Print to UTF-8 encoded file, with platform-tunable newline characters? - python

Print to UTF-8 encoded file, with platform-tunable newline characters?

In Python, what is the best way to write to a UTF-8 encoded file with platform dependent news lines? the solution would work perfectly transparently enough in a program that prints a lot in Python 2. (Information about Python 3 is also welcome!)

In fact, the standard way to write to the UTF-8 file is codecs.open ('name.txt', 'w') . However, the documentation indicates that

(...) automatic conversion '\ n' is not performed when reading and writing.

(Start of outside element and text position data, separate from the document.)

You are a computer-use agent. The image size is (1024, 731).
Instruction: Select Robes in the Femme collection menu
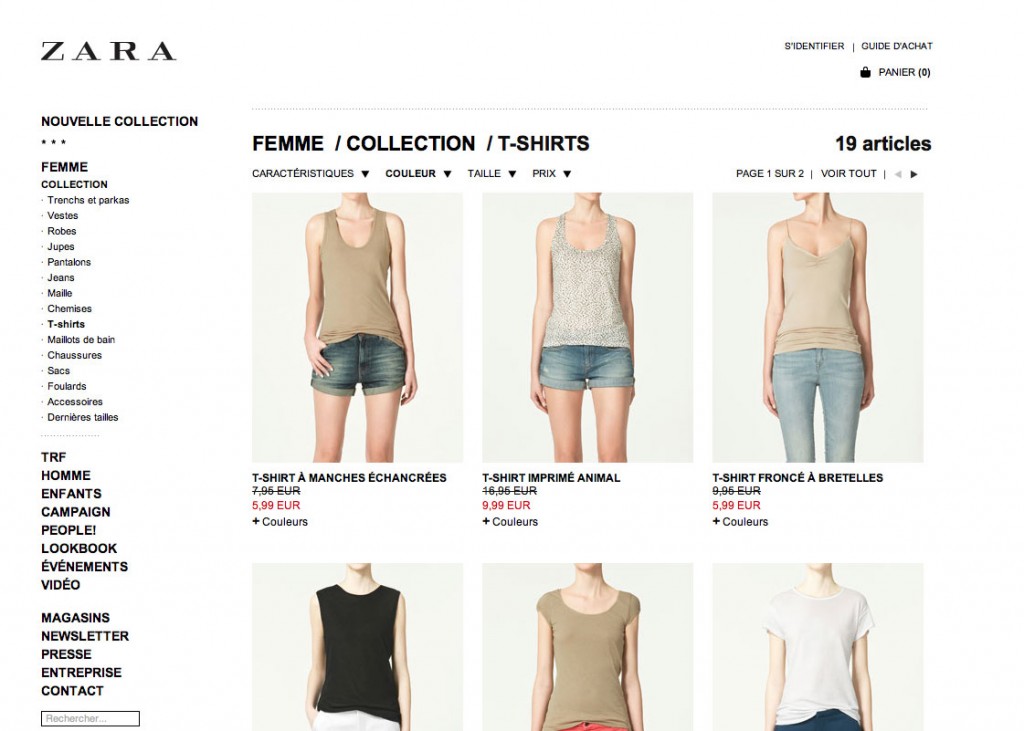(61, 231)
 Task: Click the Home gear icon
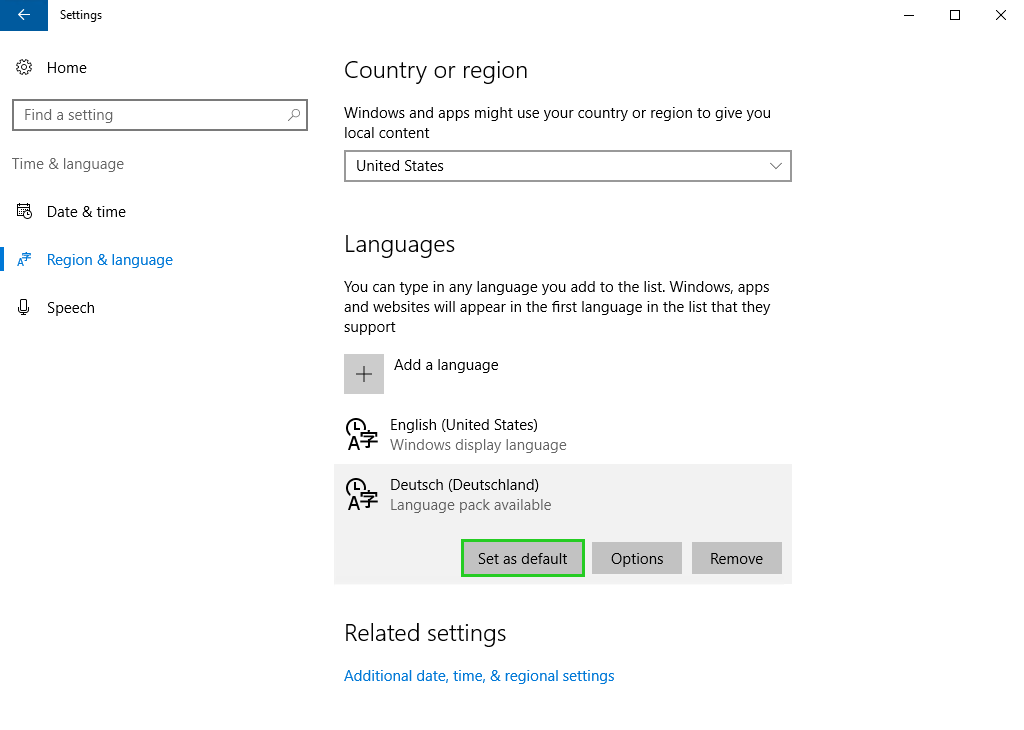pyautogui.click(x=23, y=67)
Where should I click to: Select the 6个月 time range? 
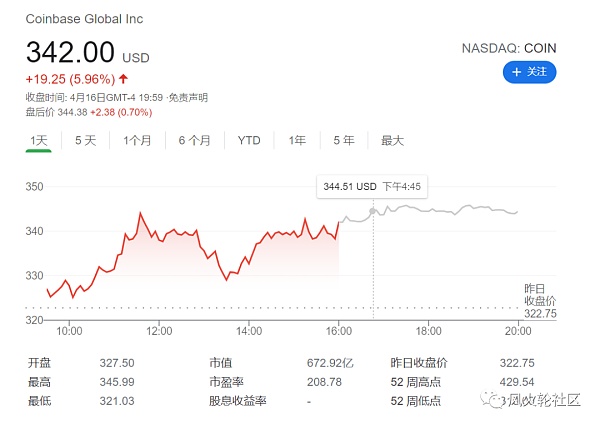194,141
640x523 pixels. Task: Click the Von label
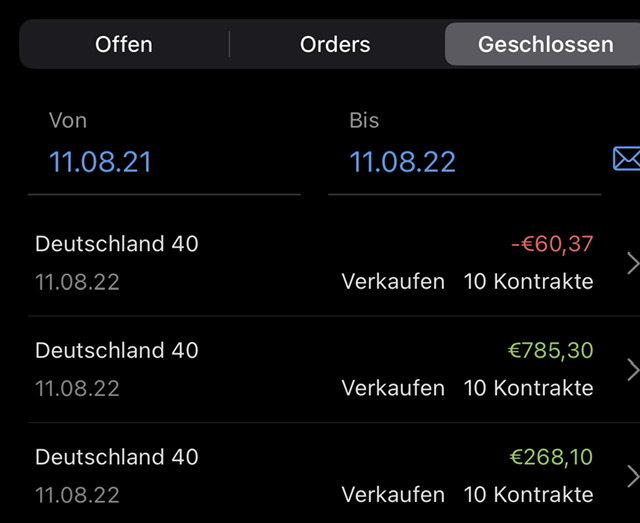(x=68, y=121)
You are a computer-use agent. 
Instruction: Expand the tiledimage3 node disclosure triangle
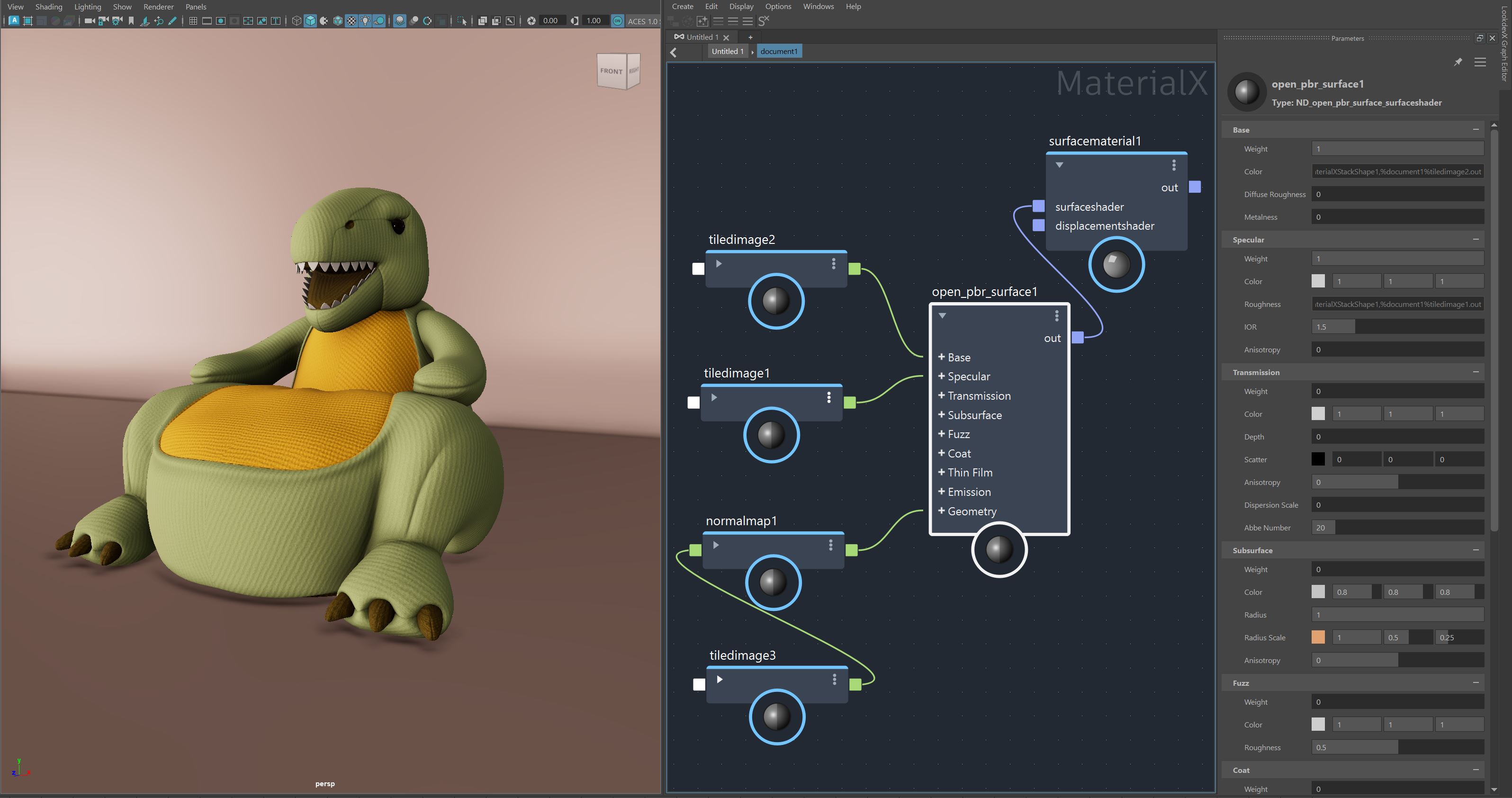[720, 680]
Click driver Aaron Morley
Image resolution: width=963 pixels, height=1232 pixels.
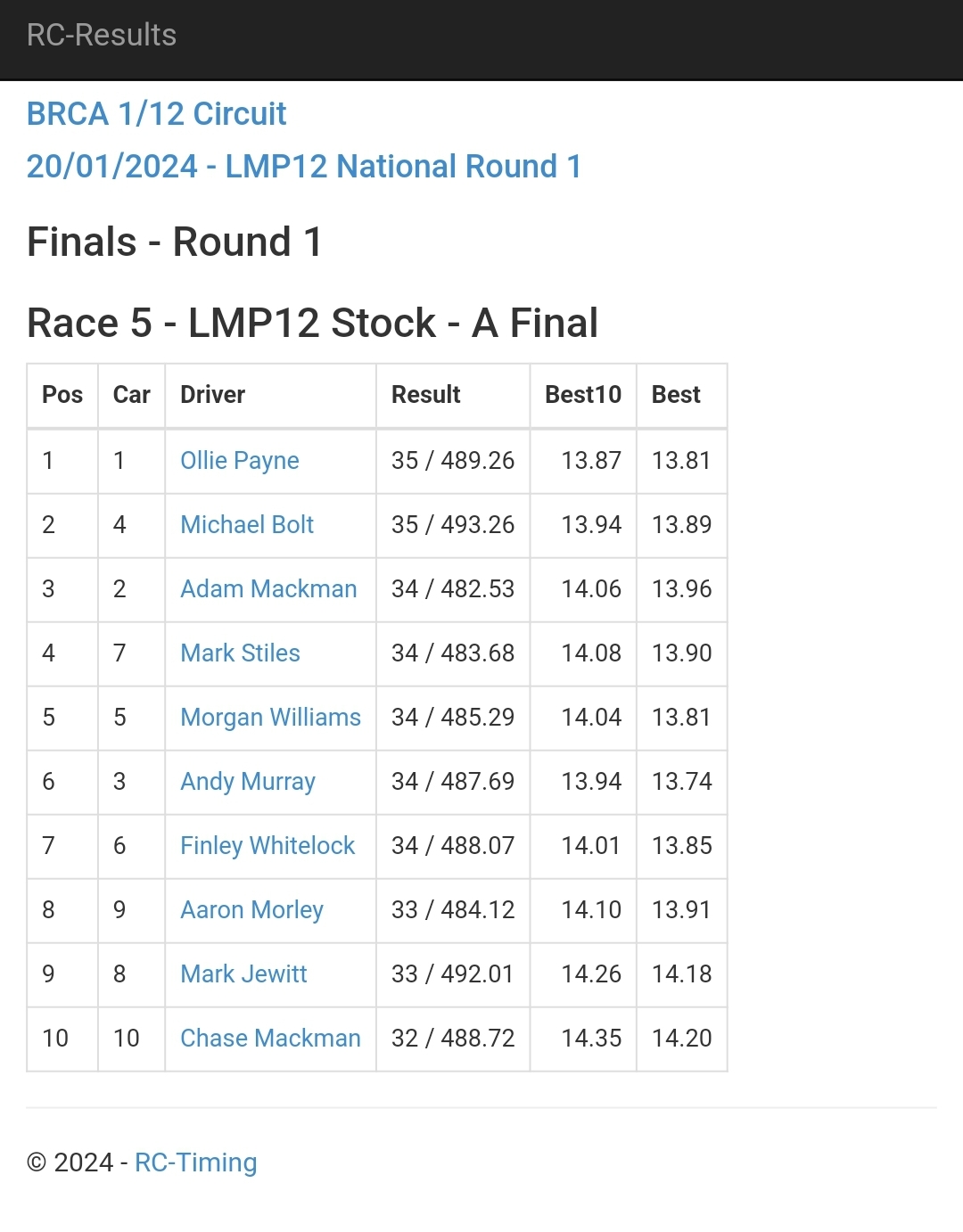coord(251,910)
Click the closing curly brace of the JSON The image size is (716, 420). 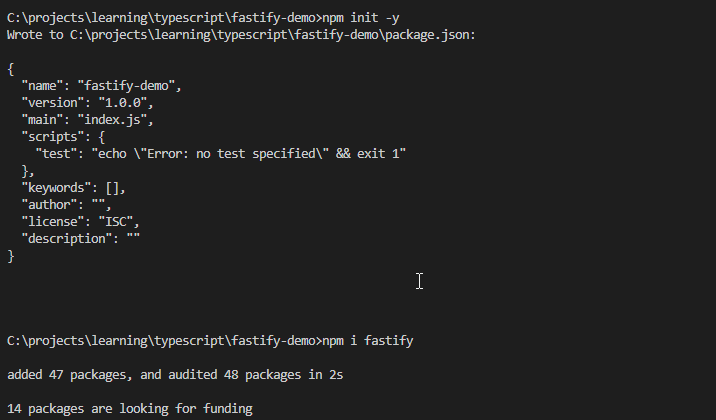(x=11, y=256)
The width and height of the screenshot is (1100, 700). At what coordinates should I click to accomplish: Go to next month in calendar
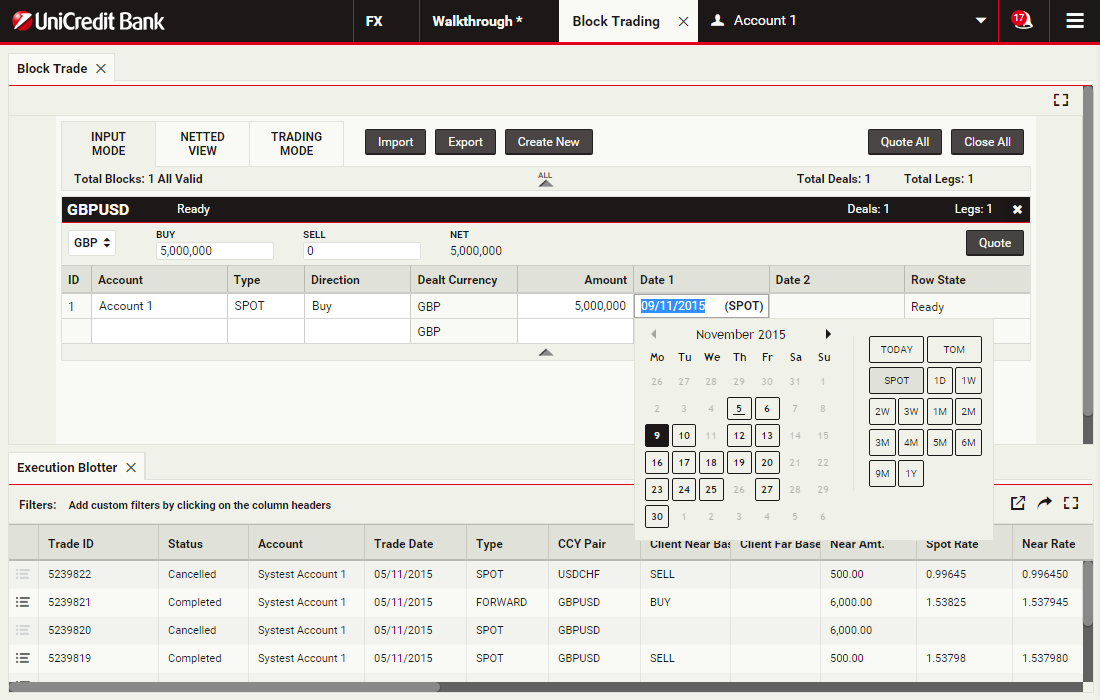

because the file is actually open in binary mode. So, how to write to a UTF-8 file with appropriate platform-specific newlines?

Note. The "t" mode apparently does the job (codecs.open ('name.txt', 'wt')) with Python 2.6 on Windows XP, but is it documented and guaranteed to work?

+11
python text newline utf-8 codec


source share


3 answers




Assuming Python 2.7.1 (the documents you quoted): The "wt" mode is not documented (the ONLY mode registered as "r") and does not work - the codec module adds "b" to the mode, which leads to it failure:

>>> f = codecs.open('bar.txt', 'wt', encoding='utf8') Traceback (most recent call last): File "<stdin>", line 1, in <module> File "C:\python27\lib\codecs.py", line 881, in open file = __builtin__.open(filename, mode, buffering) ValueError: Invalid mode ('wtb') 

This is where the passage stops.